• [ACTIVITY]: Repeat the material below. Keep every line exactly as written.
|---|
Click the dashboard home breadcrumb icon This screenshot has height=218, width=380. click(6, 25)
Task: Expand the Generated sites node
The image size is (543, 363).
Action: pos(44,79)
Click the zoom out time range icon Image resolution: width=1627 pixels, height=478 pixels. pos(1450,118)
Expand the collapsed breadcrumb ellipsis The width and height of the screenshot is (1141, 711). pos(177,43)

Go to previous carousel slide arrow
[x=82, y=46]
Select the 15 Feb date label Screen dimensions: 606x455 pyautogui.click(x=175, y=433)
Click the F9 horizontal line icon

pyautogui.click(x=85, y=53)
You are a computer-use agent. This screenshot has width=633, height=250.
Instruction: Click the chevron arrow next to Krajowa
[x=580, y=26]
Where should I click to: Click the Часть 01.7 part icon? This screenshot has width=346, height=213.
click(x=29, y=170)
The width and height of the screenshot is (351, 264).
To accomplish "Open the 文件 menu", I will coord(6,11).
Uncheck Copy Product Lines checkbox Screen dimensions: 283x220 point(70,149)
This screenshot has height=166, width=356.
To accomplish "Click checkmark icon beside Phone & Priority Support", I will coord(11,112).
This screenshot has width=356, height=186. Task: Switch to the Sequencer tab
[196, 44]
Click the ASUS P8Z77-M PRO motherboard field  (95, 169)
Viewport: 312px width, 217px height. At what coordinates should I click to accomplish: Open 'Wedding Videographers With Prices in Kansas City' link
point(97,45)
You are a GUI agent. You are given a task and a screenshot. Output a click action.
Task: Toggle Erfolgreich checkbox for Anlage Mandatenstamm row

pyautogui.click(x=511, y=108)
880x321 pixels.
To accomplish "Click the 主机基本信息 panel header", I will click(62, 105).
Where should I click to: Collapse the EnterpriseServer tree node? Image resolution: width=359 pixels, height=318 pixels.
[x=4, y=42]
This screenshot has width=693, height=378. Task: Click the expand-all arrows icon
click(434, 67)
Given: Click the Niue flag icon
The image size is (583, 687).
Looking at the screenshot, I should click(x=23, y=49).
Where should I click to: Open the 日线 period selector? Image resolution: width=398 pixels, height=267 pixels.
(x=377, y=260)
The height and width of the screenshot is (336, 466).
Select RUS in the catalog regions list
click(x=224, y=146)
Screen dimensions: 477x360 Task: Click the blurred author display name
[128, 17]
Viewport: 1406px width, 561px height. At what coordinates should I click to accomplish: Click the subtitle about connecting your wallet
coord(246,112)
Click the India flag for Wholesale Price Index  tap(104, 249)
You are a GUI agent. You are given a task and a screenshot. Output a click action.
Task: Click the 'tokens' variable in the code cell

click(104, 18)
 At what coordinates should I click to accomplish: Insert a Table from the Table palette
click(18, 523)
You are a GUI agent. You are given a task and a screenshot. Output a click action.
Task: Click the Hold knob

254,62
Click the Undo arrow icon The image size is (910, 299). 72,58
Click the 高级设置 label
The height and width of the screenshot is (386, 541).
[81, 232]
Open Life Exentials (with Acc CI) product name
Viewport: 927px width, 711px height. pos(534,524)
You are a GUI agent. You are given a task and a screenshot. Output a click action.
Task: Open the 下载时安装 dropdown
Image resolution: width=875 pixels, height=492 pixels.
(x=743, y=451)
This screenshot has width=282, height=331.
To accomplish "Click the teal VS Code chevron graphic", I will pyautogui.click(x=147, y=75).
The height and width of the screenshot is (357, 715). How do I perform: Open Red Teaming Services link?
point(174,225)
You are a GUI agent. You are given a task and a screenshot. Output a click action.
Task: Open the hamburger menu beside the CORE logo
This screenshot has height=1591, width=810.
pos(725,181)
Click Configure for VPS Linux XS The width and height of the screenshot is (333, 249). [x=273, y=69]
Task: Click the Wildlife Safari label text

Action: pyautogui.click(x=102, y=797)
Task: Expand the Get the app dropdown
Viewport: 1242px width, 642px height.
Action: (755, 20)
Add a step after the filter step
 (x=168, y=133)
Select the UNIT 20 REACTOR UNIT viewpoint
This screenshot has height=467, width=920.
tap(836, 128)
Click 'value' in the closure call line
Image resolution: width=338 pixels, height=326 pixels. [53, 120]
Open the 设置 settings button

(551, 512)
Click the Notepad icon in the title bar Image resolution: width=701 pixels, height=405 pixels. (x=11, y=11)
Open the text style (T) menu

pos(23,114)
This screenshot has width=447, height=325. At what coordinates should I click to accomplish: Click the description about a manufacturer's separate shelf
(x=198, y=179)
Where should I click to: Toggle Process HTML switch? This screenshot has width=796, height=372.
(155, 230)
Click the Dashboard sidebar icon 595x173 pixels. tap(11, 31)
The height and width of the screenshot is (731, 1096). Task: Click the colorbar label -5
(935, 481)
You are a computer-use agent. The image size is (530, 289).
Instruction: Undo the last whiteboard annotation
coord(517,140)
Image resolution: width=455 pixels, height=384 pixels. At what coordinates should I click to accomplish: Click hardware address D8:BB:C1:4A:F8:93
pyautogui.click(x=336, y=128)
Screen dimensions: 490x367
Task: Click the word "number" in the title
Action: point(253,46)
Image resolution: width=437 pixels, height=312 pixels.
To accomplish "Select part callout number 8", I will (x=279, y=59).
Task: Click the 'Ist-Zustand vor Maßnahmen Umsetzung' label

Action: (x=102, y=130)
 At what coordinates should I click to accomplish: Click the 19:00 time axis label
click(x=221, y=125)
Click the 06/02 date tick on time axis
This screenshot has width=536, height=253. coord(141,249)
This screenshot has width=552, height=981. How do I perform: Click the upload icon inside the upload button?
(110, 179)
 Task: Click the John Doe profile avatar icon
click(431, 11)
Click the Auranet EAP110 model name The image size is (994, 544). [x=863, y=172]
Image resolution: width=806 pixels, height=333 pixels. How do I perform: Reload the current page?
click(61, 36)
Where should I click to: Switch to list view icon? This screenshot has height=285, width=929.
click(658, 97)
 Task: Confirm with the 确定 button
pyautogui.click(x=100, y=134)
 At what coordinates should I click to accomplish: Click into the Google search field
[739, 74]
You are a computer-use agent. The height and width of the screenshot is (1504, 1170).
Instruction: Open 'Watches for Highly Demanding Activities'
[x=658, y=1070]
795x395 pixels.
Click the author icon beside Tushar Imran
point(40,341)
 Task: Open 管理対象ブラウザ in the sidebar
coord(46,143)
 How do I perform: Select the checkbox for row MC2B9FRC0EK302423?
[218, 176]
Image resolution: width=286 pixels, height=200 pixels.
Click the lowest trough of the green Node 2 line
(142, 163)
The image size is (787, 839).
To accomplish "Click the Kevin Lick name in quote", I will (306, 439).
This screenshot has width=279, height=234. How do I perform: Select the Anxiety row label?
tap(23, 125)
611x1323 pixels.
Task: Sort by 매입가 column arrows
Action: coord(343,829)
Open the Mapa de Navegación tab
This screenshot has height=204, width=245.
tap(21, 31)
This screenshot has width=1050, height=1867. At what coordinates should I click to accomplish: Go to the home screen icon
|---|
• [ANSWER TO THIS PROBLEM]:
Click the dashboard home breadcrumb icon This screenshot has height=218, width=380. click(6, 25)
Task: Expand the Generated sites node
The image size is (543, 363).
Action: pos(44,79)
Click the zoom out time range icon Image resolution: width=1627 pixels, height=478 pixels. pos(1450,118)
Expand the collapsed breadcrumb ellipsis The width and height of the screenshot is (1141, 711). pos(177,43)

Go to previous carousel slide arrow
[x=82, y=46]
Select the 15 Feb date label Screen dimensions: 606x455 pyautogui.click(x=175, y=433)
Click the F9 horizontal line icon

pyautogui.click(x=85, y=53)
You are a computer-use agent. This screenshot has width=633, height=250.
Instruction: Click the chevron arrow next to Krajowa
[x=580, y=26]
Where should I click to: Click the Часть 01.7 part icon? This screenshot has width=346, height=213.
click(x=29, y=170)
The width and height of the screenshot is (351, 264).
To accomplish "Open the 文件 menu", I will coord(6,11).
Uncheck Copy Product Lines checkbox Screen dimensions: 283x220 point(70,149)
This screenshot has height=166, width=356.
To accomplish "Click checkmark icon beside Phone & Priority Support", I will coord(11,112).
This screenshot has width=356, height=186. Task: Switch to the Sequencer tab
[196, 44]
Click the ASUS P8Z77-M PRO motherboard field  (95, 169)
Viewport: 312px width, 217px height. At what coordinates should I click to accomplish: Open 'Wedding Videographers With Prices in Kansas City' link
point(97,45)
You are a GUI agent. You are given a task and a screenshot. Output a click action.
Task: Toggle Erfolgreich checkbox for Anlage Mandatenstamm row

pyautogui.click(x=511, y=108)
880x321 pixels.
To accomplish "Click the 主机基本信息 panel header", I will click(62, 105).
Where should I click to: Collapse the EnterpriseServer tree node? Image resolution: width=359 pixels, height=318 pixels.
[x=4, y=42]
This screenshot has width=693, height=378. Task: Click the expand-all arrows icon
click(434, 67)
Given: Click the Niue flag icon
The image size is (583, 687).
Looking at the screenshot, I should click(x=23, y=49).
Where should I click to: Open the 日线 period selector? Image resolution: width=398 pixels, height=267 pixels.
(x=377, y=260)
The height and width of the screenshot is (336, 466).
Select RUS in the catalog regions list
click(x=224, y=146)
Screen dimensions: 477x360 Task: Click the blurred author display name
[128, 17]
Viewport: 1406px width, 561px height. At what coordinates should I click to accomplish: Click the subtitle about connecting your wallet
coord(246,112)
Click the India flag for Wholesale Price Index  tap(104, 249)
You are a GUI agent. You are given a task and a screenshot. Output a click action.
Task: Click the 'tokens' variable in the code cell

click(104, 18)
 At what coordinates should I click to accomplish: Insert a Table from the Table palette
click(18, 523)
You are a GUI agent. You are given a task and a screenshot. Output a click action.
Task: Click the Hold knob

254,62
Click the Undo arrow icon The image size is (910, 299). 72,58
Click the 高级设置 label
The height and width of the screenshot is (386, 541).
[81, 232]
Open Life Exentials (with Acc CI) product name
Viewport: 927px width, 711px height. pos(534,524)
You are a GUI agent. You are given a task and a screenshot. Output a click action.
Task: Open the 下载时安装 dropdown
Image resolution: width=875 pixels, height=492 pixels.
(x=743, y=451)
This screenshot has width=282, height=331.
To accomplish "Click the teal VS Code chevron graphic", I will pyautogui.click(x=147, y=75).
The height and width of the screenshot is (357, 715). How do I perform: Open Red Teaming Services link?
point(174,225)
You are a GUI agent. You are given a task and a screenshot. Output a click action.
Task: Open the hamburger menu beside the CORE logo
This screenshot has height=1591, width=810.
pos(725,181)
Click Configure for VPS Linux XS The width and height of the screenshot is (333, 249). [x=273, y=69]
Task: Click the Wildlife Safari label text

Action: pyautogui.click(x=102, y=797)
Task: Expand the Get the app dropdown
Viewport: 1242px width, 642px height.
Action: (755, 20)
Add a step after the filter step
 (x=168, y=133)
Select the UNIT 20 REACTOR UNIT viewpoint
This screenshot has height=467, width=920.
tap(836, 128)
Click 'value' in the closure call line
Image resolution: width=338 pixels, height=326 pixels. [53, 120]
Open the 设置 settings button

(551, 512)
Click the Notepad icon in the title bar Image resolution: width=701 pixels, height=405 pixels. (x=11, y=11)
Open the text style (T) menu

pos(23,114)
This screenshot has width=447, height=325. At what coordinates should I click to accomplish: Click the description about a manufacturer's separate shelf
(x=198, y=179)
Where should I click to: Toggle Process HTML switch? This screenshot has width=796, height=372.
(155, 230)
Click the Dashboard sidebar icon 595x173 pixels. tap(11, 31)
The height and width of the screenshot is (731, 1096). Task: Click the colorbar label -5
(935, 481)
You are a computer-use agent. The image size is (530, 289).
Instruction: Undo the last whiteboard annotation
coord(517,140)
Image resolution: width=455 pixels, height=384 pixels. At what coordinates should I click to accomplish: Click hardware address D8:BB:C1:4A:F8:93
pyautogui.click(x=336, y=128)
Screen dimensions: 490x367
Task: Click the word "number" in the title
Action: point(253,46)
Image resolution: width=437 pixels, height=312 pixels.
To accomplish "Select part callout number 8", I will (x=279, y=59).
Task: Click the 'Ist-Zustand vor Maßnahmen Umsetzung' label

Action: (x=102, y=130)
 At what coordinates should I click to accomplish: Click the 19:00 time axis label
click(x=221, y=125)
Click the 06/02 date tick on time axis
This screenshot has width=536, height=253. coord(141,249)
This screenshot has width=552, height=981. How do I perform: Click the upload icon inside the upload button?
(110, 179)
 Task: Click the John Doe profile avatar icon
click(431, 11)
Click the Auranet EAP110 model name The image size is (994, 544). [x=863, y=172]
Image resolution: width=806 pixels, height=333 pixels. How do I perform: Reload the current page?
click(61, 36)
Where should I click to: Switch to list view icon? This screenshot has height=285, width=929.
click(658, 97)
 Task: Confirm with the 确定 button
pyautogui.click(x=100, y=134)
 At what coordinates should I click to accomplish: Click into the Google search field
[739, 74]
You are a computer-use agent. The height and width of the screenshot is (1504, 1170).
Instruction: Open 'Watches for Highly Demanding Activities'
[x=658, y=1070]
795x395 pixels.
Click the author icon beside Tushar Imran
point(40,341)
 Task: Open 管理対象ブラウザ in the sidebar
coord(46,143)
 How do I perform: Select the checkbox for row MC2B9FRC0EK302423?
[218, 176]
Image resolution: width=286 pixels, height=200 pixels.
Click the lowest trough of the green Node 2 line
(142, 163)
The image size is (787, 839).
To accomplish "Click the Kevin Lick name in quote", I will (306, 439).
This screenshot has width=279, height=234. How do I perform: Select the Anxiety row label?
tap(23, 125)
611x1323 pixels.
Task: Sort by 매입가 column arrows
Action: coord(343,829)
Open the Mapa de Navegación tab
This screenshot has height=204, width=245.
tap(21, 31)
This screenshot has width=1050, height=1867. At what coordinates should I click to accomplish: Go to the home screen icon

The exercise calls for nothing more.